No, the heated air would be more buoyant and lift upward.
From Ryan’s description, it took rain to cool a patch of dried air to get it moving downward fast enough to keep going all the way to the ground long after the rain evaporated.
Perhaps if you heated a ring of the lower atmosphere with your 3 Gw for several minutes you might get enough convection to cycle air and have a downward column of air in the center. It would have a dew point much higher than 30, though because there would be no way to dry the air.
44katie says:
June 9, 2011 at 7:40 am
> We live near McConnell AFB, and were right in the midst of the damaging winds associated with the ‘heat burst’.

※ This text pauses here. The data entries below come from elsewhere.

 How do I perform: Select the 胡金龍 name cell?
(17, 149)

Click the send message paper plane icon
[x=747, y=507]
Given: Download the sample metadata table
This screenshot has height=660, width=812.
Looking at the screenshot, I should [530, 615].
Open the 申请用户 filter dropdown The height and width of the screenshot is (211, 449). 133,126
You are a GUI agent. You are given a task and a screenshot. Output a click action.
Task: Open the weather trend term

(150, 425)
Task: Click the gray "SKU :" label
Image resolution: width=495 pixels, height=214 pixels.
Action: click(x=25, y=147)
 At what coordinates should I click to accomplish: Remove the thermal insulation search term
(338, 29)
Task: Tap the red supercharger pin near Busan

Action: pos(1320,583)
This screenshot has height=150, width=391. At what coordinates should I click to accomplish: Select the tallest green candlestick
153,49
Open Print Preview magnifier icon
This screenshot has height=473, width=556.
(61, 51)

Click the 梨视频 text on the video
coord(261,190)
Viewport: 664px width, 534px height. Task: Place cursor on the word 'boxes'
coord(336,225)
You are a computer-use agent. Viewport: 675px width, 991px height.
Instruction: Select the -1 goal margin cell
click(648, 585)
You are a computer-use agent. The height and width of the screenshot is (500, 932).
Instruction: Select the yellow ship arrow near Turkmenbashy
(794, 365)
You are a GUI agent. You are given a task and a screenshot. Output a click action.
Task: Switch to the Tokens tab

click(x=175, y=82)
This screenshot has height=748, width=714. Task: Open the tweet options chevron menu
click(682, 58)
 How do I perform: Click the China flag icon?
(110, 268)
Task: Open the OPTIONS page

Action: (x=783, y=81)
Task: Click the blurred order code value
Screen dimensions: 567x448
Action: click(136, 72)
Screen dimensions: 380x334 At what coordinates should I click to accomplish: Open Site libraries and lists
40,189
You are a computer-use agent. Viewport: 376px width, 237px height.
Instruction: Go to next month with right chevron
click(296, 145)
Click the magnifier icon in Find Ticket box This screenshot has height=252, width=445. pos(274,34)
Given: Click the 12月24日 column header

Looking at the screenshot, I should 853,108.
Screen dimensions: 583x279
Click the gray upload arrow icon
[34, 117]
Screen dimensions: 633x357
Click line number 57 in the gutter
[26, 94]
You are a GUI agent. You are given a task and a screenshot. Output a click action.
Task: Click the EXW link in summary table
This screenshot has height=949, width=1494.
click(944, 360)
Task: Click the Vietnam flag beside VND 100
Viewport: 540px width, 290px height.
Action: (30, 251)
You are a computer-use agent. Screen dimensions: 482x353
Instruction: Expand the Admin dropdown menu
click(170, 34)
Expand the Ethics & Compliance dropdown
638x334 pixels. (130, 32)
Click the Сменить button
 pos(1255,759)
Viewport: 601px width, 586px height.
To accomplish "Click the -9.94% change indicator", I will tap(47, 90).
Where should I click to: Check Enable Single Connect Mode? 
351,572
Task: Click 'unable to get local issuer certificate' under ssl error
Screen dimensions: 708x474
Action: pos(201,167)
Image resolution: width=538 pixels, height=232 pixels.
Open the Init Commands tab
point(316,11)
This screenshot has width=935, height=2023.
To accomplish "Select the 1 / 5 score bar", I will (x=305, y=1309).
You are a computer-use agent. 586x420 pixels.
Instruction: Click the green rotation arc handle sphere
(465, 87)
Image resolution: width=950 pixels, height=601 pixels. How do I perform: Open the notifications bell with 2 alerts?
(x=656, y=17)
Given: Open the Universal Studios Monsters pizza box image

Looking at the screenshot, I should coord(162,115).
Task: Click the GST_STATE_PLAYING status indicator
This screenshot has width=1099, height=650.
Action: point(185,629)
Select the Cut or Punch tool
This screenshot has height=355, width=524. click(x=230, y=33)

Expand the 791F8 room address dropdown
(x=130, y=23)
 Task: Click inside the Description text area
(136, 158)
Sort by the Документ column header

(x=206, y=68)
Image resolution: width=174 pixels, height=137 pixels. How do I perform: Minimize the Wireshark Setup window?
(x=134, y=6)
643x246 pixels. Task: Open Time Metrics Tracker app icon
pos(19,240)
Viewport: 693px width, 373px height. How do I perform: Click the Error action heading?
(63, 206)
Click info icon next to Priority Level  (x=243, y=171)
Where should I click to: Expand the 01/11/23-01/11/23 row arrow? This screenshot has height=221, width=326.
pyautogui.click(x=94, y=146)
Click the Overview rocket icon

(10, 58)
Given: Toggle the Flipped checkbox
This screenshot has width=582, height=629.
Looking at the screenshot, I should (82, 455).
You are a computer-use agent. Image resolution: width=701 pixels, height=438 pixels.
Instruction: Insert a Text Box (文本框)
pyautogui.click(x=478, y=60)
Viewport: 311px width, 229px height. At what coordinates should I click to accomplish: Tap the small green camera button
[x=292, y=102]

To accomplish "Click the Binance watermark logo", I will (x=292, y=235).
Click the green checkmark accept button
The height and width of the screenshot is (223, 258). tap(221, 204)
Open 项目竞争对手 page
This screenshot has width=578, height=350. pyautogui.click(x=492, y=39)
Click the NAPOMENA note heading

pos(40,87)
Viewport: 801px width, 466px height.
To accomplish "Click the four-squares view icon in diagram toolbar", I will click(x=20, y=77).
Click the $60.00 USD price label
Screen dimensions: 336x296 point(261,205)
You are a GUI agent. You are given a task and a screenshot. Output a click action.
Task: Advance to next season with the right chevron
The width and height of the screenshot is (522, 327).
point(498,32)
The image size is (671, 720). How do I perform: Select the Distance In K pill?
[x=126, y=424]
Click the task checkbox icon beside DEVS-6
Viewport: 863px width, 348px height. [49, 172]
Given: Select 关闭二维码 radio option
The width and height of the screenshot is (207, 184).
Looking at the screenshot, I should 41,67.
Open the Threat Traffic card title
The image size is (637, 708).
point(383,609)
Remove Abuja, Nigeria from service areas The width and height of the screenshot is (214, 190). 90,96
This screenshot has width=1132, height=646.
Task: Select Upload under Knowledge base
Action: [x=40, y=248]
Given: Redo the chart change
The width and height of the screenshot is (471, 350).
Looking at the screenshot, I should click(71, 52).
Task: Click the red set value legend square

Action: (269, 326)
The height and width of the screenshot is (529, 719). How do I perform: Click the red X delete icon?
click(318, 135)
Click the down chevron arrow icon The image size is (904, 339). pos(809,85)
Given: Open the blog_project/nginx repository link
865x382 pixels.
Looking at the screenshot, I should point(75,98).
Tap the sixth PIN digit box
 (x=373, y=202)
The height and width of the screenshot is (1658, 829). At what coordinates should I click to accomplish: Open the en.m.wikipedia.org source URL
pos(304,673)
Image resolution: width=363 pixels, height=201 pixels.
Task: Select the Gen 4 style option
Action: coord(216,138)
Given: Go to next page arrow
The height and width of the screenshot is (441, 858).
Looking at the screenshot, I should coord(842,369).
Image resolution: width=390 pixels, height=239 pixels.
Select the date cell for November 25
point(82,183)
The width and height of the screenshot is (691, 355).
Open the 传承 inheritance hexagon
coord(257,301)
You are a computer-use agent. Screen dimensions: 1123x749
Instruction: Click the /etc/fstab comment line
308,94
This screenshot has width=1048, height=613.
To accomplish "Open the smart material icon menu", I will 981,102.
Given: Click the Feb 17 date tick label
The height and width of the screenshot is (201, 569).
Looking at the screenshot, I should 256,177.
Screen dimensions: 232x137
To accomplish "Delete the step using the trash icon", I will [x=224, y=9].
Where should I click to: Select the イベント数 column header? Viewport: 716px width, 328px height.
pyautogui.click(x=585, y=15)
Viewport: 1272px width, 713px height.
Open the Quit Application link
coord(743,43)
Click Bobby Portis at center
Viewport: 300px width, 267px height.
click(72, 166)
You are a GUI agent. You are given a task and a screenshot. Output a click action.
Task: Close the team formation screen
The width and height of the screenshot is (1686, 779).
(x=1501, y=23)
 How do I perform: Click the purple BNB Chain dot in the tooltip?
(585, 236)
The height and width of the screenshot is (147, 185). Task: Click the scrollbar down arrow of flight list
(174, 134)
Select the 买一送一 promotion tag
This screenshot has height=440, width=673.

Oh good. They have a Wunderground station, check out http://www.wunderground.com/history/airport/KIAB/2011/6/9/DailyHistory.html
Looks like an ASOS station, reporting at 0:55 minutes each hour, but apparently triggers on interesting events, i.e. several between 0100 and 0111. Max temp 98.6, min dew point 24.8 (RH of 7%!), pressure drop of 0.10″, peak gust of 62.1 mph, sustained of 40.3 mph.
What was going through your mind during the event?
Please name for me the frequency band(s) of said ‘radio energy’ used to heat ‘air parcel’/the atmosphere and we can get back with you (Hint: it won’t be in the range of 3 to 10 MHz). Said RF energy would be effective on the ionosphere, however, at a range outside the range of ‘weather’ though.
Addenda: A 15 x 12 element planar array mounted on earth’s surface has, at the least, an effective angle above the horizon of about 45 degrees (normally range of +- 30 degrees from boresight). A beam directed at the horizon on any compass bearing is not possible (sin 90 deg (msrd from boresight) = 0).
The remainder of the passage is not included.